The missing cache of explosives has become a political hot potato in the U.S. election race, with Democratic challenger John Kerry accusing the administration of President Bush of failing to secure the site.
In a Washington Times story this week, Pentagon official John Shaw pointed the finger at Russian special forces, saying they had moved many of Iraq's weapons into Syria in the weeks before the March 2003 invasion.
"The Russian Ministry of Defense summoned the U.S. military attache in Moscow to express a resolute protest in connection with the comments by John Shaw," Interfax quoted an anonymous source at a Russian defense agency as saying.
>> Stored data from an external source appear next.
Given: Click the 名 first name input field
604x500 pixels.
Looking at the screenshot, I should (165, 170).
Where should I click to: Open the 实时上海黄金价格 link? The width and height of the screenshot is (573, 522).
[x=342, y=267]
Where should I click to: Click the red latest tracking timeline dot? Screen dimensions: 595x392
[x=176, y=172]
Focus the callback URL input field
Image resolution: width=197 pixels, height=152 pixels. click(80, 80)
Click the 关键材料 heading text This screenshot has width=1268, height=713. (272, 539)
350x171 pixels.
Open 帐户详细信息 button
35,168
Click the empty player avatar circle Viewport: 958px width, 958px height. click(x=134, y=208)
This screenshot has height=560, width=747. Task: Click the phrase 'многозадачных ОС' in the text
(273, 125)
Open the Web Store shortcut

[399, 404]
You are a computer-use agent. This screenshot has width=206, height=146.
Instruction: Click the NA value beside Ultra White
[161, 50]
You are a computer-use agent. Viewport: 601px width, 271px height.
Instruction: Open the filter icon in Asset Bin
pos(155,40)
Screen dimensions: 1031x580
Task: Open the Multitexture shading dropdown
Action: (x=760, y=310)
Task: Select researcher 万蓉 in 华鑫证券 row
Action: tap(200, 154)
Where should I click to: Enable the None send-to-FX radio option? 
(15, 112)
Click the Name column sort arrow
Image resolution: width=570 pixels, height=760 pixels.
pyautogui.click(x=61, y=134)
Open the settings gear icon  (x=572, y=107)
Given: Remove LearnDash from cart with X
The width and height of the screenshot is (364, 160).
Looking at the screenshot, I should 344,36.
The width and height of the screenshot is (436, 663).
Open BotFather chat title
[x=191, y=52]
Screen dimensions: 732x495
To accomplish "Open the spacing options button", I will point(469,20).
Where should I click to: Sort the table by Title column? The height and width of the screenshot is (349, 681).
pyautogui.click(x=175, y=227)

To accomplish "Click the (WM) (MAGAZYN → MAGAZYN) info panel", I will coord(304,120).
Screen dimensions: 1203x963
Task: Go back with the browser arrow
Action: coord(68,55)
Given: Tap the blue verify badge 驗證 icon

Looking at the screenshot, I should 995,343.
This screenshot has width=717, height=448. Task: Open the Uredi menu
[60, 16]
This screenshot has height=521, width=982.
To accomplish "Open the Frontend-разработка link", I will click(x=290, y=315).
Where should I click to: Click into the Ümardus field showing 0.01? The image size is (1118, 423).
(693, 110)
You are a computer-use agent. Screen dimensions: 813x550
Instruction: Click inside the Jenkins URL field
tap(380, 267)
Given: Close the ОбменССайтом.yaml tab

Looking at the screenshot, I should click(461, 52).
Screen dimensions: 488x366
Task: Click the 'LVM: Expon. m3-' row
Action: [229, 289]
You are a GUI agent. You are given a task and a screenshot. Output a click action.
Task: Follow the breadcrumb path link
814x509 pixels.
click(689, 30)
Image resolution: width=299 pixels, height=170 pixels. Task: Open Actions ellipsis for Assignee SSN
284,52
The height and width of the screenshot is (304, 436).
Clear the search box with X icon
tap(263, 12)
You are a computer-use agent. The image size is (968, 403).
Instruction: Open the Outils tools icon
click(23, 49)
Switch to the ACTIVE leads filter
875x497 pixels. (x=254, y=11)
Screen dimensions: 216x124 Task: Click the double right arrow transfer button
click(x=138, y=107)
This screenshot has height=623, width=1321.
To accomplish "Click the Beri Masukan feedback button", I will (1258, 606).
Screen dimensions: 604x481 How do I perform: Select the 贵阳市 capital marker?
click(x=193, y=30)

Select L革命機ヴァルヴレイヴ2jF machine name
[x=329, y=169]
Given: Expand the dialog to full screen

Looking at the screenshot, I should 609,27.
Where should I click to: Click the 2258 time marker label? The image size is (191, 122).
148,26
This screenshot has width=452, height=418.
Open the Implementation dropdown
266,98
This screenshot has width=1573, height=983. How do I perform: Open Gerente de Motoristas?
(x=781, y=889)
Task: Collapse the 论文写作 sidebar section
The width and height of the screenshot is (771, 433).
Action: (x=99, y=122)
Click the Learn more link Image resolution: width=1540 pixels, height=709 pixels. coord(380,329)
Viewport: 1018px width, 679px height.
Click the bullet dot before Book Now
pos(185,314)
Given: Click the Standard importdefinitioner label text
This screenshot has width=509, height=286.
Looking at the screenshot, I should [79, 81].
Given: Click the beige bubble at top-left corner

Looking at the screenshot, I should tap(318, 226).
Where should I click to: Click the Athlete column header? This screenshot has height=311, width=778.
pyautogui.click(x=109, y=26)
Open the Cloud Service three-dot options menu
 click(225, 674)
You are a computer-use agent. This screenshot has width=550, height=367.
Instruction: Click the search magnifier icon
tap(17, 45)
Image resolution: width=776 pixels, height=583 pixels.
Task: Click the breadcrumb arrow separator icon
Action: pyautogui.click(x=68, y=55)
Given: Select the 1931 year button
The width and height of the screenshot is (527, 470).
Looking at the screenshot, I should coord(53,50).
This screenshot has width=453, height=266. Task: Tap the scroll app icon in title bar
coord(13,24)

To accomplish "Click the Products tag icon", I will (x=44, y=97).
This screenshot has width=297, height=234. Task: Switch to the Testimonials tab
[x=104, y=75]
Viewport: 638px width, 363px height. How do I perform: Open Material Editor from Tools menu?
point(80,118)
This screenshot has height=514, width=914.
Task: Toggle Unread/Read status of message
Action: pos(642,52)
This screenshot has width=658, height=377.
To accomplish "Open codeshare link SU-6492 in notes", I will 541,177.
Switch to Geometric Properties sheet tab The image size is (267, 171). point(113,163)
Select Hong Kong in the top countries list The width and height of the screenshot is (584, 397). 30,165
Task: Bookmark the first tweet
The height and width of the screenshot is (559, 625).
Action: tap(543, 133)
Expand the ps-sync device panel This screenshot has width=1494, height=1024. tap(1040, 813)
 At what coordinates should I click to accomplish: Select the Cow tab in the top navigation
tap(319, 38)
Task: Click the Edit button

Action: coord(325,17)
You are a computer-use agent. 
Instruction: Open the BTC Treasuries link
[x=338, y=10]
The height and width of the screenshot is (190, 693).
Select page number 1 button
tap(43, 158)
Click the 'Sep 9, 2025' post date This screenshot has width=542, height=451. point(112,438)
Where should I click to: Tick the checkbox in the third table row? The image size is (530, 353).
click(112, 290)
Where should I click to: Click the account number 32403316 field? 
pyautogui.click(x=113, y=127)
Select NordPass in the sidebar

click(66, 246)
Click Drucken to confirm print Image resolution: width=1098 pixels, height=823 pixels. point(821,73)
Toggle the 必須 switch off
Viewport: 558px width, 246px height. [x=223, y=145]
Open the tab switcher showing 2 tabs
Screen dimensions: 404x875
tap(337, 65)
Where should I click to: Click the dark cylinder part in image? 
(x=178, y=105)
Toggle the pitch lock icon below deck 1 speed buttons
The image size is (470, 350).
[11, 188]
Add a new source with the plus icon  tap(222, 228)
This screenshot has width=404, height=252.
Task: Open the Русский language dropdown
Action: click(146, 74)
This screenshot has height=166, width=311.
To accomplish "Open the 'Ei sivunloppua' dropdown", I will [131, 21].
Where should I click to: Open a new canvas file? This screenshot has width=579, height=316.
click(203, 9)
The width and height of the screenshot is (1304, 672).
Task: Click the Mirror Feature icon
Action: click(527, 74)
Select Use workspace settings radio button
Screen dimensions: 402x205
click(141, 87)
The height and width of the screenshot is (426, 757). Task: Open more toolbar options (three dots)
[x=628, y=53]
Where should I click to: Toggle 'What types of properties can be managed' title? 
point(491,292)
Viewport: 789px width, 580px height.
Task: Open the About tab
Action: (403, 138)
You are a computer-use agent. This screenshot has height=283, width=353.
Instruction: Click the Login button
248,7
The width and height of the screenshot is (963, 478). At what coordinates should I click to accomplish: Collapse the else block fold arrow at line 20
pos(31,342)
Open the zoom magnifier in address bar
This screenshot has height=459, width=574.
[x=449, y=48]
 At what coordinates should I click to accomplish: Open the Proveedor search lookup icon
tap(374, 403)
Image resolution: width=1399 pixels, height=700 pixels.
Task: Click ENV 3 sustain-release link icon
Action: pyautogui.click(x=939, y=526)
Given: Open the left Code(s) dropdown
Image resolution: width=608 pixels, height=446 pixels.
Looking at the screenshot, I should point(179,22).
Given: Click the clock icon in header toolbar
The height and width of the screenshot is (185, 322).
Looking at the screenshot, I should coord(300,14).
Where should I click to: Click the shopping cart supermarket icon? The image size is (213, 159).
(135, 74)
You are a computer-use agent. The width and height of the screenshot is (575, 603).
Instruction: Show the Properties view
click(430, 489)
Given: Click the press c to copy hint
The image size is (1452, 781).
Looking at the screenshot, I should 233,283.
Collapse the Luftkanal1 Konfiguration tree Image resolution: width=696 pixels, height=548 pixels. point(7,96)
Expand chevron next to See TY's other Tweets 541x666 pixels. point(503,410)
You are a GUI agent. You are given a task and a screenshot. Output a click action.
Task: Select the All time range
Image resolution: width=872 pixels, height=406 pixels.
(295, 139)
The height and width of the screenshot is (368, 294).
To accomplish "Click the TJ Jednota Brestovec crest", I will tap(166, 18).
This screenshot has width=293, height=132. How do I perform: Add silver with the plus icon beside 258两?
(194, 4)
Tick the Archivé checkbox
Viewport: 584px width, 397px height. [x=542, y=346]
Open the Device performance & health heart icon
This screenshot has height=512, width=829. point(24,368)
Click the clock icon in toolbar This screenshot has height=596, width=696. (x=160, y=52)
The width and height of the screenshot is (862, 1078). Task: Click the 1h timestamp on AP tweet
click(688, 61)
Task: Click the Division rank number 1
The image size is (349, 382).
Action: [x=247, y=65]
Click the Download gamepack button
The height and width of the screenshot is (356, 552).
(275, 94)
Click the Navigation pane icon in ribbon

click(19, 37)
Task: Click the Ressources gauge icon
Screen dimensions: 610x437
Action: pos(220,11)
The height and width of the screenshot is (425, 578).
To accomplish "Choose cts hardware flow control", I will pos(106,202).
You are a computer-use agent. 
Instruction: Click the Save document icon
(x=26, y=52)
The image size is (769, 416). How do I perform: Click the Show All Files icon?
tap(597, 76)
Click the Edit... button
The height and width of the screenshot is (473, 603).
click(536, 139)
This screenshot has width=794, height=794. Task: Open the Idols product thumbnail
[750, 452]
A spokesman at the U.S. embassy in Moscow confirmed that a member of the embassy's defense staff had been "called in," but denied it was the chief military attache and declined to say what had been discussed at the meeting.
Russia's Defense Ministry dismissed the allegation that there had been any Russian involvement in the disappearance of the explosives in Iraq.
"You can't really take statements like this as anything but far-fetched rubbish," said spokesman Vyacheslav Sedov.
"I can officially confirm that the Ministry of Defense and the organizations that report to it could not have taken part in the disappearance of the explosives, since Russia's servicemen and military specialists left Iraq 12 years ago."
Bush and Pentagon officials have argued that Saddam Hussein's government may have moved the explosives from the Al Qaqaa storage site near Baghdad before the start of the war to protect it from U.S. attack.
But Defense Secretary Donald Rumsfeld has distanced himself from the comments by Shaw, who is deputy undersecretary for defense for international technology security.